My sister has always been the most stable of the siblings.  I think its safe to say, less adventurous as well.   But this is a real large adventure she's going on now.  New country and new child.
It also occured to me, she and I have never really had much of a conversation about this.  As a matter of fact I didn't realize she was imminently leaving to go.  It's safe to say that we are not really close.  We've never been close.  We are about as different as two people get (and I'm sure a lot of people have siblings like this).  But I kind of always said, in the back of my head, at some point in the future maybe we'll be older and things will flow a little smoother between us.  But this has not happened as of yet, and it's certainly if there is a time for it, it will be years from now.
Many of the people I hang out with here are in the 'drinking buddy' category.  This is great for many things, but I don't feel like I'm completely in that social group.  I've felt that way for a long time.  I still see these guys frequently, but many nights they do things and I don't get word of it.  In the same sense, I've been meeting up with a lot of new people, many of which came from the movie.  I feel like I have a bit more in common with somewhat artistic people.  My interest lies there right now.
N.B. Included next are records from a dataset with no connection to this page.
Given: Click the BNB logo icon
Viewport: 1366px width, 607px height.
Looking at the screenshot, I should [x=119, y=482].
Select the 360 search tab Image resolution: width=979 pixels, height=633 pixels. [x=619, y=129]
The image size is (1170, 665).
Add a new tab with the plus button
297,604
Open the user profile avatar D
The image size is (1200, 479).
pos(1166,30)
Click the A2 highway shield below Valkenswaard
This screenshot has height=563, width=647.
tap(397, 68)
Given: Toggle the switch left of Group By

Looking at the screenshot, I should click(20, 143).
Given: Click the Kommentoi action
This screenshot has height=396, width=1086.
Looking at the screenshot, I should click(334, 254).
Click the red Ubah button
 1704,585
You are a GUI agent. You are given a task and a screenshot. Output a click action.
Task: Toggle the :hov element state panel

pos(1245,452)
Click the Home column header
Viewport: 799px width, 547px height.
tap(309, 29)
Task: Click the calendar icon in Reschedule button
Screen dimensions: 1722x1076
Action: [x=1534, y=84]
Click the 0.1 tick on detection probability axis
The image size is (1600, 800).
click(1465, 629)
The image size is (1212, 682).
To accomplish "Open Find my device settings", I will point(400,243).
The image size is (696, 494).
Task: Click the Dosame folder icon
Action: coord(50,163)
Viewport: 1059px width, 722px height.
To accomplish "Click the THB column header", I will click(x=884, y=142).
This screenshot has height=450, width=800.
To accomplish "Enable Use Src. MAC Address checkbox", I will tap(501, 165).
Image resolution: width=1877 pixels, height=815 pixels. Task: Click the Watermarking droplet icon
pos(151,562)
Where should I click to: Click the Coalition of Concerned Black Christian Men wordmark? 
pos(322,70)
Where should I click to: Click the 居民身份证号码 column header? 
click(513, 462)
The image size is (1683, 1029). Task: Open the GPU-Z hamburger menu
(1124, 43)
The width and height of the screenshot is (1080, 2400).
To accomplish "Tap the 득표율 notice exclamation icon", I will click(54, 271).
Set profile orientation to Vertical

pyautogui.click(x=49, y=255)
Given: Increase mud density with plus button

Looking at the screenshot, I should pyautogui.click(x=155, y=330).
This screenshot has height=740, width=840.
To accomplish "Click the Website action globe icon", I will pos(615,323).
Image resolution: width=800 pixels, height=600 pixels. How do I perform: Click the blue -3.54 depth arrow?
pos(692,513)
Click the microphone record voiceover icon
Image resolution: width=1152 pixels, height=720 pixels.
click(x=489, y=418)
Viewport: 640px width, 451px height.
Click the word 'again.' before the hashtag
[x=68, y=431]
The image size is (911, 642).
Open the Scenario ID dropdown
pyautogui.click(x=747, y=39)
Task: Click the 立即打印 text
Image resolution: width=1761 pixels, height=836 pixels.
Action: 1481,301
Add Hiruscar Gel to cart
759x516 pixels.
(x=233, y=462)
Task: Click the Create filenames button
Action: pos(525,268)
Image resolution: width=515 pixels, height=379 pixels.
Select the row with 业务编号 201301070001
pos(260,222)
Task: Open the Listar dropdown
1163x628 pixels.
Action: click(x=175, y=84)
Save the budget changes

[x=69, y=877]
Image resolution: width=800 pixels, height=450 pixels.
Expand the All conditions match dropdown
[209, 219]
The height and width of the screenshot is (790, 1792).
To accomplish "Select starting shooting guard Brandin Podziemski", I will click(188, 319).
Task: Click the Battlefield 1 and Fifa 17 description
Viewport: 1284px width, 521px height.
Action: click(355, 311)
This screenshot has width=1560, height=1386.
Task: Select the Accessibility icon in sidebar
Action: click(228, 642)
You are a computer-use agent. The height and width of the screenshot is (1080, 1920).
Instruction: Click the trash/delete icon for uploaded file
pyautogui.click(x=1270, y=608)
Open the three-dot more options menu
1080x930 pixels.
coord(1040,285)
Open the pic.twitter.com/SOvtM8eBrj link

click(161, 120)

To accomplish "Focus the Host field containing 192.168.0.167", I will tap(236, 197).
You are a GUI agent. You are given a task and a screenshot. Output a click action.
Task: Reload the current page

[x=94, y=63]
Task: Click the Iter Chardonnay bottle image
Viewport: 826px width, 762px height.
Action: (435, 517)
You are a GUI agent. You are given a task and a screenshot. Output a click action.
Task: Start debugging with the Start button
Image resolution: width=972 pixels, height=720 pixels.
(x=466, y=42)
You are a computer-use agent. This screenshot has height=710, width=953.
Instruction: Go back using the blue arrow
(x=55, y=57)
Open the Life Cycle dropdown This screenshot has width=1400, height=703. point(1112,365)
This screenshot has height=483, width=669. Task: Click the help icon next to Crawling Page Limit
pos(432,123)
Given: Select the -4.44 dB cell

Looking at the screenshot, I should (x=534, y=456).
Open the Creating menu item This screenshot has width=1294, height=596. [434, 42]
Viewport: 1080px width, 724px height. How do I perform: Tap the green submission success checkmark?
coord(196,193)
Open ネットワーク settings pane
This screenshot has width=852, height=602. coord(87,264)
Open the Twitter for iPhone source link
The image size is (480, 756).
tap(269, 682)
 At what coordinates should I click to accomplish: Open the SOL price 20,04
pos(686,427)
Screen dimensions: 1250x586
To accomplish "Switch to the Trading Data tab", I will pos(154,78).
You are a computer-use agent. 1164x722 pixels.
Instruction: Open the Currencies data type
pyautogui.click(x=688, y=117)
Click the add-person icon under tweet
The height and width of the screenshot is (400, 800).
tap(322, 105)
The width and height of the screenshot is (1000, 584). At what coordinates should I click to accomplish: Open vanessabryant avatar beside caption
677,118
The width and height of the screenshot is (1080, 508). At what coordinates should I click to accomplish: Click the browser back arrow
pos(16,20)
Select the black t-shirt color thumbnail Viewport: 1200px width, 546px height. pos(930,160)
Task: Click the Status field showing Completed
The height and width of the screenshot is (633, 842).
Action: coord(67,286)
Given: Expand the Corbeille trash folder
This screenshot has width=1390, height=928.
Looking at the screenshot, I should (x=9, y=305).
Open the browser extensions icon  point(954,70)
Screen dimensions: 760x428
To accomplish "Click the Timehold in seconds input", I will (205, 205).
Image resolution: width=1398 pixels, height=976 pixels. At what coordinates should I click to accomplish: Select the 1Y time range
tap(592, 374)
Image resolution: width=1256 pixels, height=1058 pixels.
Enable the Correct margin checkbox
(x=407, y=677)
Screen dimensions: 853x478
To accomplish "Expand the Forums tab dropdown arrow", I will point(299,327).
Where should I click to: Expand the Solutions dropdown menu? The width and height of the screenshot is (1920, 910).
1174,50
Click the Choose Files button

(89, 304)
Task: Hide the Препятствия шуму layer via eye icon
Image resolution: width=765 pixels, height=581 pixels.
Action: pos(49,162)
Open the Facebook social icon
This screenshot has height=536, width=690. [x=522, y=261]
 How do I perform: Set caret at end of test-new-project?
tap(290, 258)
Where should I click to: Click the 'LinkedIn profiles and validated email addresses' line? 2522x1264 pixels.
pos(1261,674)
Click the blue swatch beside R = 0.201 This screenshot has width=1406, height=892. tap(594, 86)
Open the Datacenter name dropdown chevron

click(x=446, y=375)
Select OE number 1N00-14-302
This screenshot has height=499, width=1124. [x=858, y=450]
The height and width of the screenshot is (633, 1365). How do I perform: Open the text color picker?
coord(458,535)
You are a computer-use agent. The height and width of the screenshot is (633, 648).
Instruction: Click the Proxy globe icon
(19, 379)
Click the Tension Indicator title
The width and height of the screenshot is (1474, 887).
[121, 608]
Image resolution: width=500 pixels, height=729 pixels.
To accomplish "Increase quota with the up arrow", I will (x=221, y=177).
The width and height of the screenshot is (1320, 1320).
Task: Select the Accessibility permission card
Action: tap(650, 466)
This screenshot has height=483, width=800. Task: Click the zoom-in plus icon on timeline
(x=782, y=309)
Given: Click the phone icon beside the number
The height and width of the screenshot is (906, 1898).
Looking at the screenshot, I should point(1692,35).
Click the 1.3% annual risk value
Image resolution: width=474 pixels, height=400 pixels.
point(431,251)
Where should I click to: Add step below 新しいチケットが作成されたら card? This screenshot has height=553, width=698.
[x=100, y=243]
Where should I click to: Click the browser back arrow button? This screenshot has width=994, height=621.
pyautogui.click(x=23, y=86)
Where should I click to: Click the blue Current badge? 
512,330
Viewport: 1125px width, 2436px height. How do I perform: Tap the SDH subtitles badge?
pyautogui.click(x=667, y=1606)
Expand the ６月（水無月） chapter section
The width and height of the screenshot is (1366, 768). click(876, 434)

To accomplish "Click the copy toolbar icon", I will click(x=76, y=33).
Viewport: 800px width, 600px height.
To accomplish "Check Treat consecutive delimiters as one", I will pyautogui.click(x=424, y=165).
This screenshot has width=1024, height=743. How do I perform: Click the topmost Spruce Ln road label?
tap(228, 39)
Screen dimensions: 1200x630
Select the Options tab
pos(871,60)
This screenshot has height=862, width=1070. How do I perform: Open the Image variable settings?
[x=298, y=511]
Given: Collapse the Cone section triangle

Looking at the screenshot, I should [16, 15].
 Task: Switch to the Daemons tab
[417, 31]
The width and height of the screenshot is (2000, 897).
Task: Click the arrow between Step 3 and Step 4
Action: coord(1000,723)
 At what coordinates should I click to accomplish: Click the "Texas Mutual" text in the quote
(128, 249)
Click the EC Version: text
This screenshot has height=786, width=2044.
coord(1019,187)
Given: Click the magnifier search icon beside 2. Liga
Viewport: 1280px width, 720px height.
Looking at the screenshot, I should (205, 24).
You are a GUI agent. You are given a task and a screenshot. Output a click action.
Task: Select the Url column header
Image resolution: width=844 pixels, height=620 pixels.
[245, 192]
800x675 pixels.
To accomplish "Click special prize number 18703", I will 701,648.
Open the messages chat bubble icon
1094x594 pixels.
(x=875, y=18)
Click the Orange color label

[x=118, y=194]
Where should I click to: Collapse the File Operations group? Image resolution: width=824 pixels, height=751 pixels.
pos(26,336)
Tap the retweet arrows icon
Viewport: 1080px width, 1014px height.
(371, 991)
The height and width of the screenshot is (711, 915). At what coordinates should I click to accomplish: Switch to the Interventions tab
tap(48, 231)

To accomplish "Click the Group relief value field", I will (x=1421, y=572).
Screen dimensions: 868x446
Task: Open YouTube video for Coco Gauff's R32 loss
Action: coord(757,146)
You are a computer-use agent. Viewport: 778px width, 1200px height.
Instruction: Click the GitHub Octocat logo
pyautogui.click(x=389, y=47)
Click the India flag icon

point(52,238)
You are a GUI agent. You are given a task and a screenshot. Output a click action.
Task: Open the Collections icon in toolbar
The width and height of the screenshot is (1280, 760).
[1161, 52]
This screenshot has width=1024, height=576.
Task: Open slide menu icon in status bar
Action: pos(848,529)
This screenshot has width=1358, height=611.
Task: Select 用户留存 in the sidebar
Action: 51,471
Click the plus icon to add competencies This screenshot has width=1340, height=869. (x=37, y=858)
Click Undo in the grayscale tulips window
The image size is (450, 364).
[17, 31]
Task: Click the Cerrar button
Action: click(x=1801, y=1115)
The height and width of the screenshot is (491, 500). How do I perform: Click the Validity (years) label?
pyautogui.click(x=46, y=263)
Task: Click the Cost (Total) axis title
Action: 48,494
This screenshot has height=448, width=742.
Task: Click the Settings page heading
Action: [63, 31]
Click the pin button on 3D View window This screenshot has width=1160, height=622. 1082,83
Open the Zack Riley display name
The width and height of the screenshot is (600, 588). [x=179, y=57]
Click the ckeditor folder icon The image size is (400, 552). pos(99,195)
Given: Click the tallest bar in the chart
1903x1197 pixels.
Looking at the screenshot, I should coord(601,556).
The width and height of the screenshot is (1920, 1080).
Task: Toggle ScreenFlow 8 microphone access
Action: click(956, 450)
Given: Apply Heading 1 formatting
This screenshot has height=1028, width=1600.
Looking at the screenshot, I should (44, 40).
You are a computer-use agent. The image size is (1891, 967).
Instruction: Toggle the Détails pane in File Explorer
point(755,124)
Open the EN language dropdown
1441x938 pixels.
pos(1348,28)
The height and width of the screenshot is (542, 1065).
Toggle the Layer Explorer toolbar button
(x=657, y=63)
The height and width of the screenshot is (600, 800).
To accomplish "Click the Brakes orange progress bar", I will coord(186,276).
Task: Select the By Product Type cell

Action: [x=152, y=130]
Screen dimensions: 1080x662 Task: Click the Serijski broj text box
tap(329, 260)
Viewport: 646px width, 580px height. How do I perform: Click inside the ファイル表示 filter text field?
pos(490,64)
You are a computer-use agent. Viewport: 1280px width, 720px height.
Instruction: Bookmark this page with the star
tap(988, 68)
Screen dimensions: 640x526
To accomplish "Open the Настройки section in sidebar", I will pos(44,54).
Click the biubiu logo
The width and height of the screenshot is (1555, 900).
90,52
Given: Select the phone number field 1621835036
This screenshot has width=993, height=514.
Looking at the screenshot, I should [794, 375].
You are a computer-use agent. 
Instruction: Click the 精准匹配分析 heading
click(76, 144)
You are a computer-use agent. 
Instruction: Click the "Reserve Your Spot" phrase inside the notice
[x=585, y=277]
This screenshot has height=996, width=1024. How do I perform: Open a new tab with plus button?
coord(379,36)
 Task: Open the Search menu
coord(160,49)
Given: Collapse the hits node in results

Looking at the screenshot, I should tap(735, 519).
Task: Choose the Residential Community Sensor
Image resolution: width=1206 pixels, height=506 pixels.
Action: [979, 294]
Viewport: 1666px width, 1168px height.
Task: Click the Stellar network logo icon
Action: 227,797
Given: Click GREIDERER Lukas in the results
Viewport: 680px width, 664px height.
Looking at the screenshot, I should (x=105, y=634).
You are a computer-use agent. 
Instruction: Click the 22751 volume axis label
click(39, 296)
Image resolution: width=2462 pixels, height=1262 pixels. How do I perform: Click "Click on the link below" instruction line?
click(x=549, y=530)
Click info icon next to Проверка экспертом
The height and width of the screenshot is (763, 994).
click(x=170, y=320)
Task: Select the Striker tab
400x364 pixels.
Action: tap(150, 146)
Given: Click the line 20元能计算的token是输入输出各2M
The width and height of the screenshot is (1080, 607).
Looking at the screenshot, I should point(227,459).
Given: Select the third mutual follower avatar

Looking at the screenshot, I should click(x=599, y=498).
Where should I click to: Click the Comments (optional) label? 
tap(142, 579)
I suppose doing what I'm doing as a primary activity will have an effect.  I spend more time listening to music.  For my class I study dance videos.  I meet many musicians from dancing out a certain clubs.  I have met now also a lot of movie and film-related people as well.  And I think I am taking to it.  I think this suits me.
So, for now, goodnight.
-J

Today's dance 

Today was a new dance class.  This was one of the more satisfying nights.  Many good things came together at once.
 
Over the last week I have organized the music.  Most dance CD's have a few good danceable songs but many you cannot dance to.  So I took the entire music collection, listened to every track on every CD, and classified them.  Type of swing music, the speed of the beat, and a rating one to five stars, name of musician, and name of song (if I could figure it out).  Of some 500 songs total, 130 were just right for dancing.  Now we can play four hours of swing music in a night.  This process literally took three full days, but  I think the quality of music really showed in the mood tonight. 
 
We had very good attendance today.  A group of referrals, a group from my own contacts, a group which has heard of us from the Web, and some people who just were walking by and saw the sign outside. 
 
The class flowed smoothly.  I've bought a headset wireless microphone for teaching large classes like the one we had today.  Any crowd of more than 10 will make small conversations and get distracted.  It's hard to get their attention back again without giving a shout, and shouting is really exhausting.  Plus it's no fun for anyone.  With the headset I can be heard, and I'm not nearly as tired after teaching.
 
And we have to be thankful for the venue itself.  The fact now that we have a large dance hall which we can use every Sunday is a major accomplishment.  We've struggled for a very, very long time to have an acceptable, stable place to hold our dances, and now we finally have. 
 
Our Shanghai Swings dance night looked like a dance night from back home.  The beginners flowed in, the classes were held and everyone laughed a bit and had a good time.  The class proceeded for an hour, and then the people mulled around a bit and socialized.  The more experienced dancers took to the floor, and many of the beginners got their coats and took off, some saying they'd come back.  The other beginners stayed and watched the good dancers take the floor.  People danced for two and a half hours after class.
 
I remember the first time I went to a swing dance night.  I was a beginner to a brand new scene, watching people doing moves that left me saying, 'uh, wow'.  And I think we're finally getting that feeling here.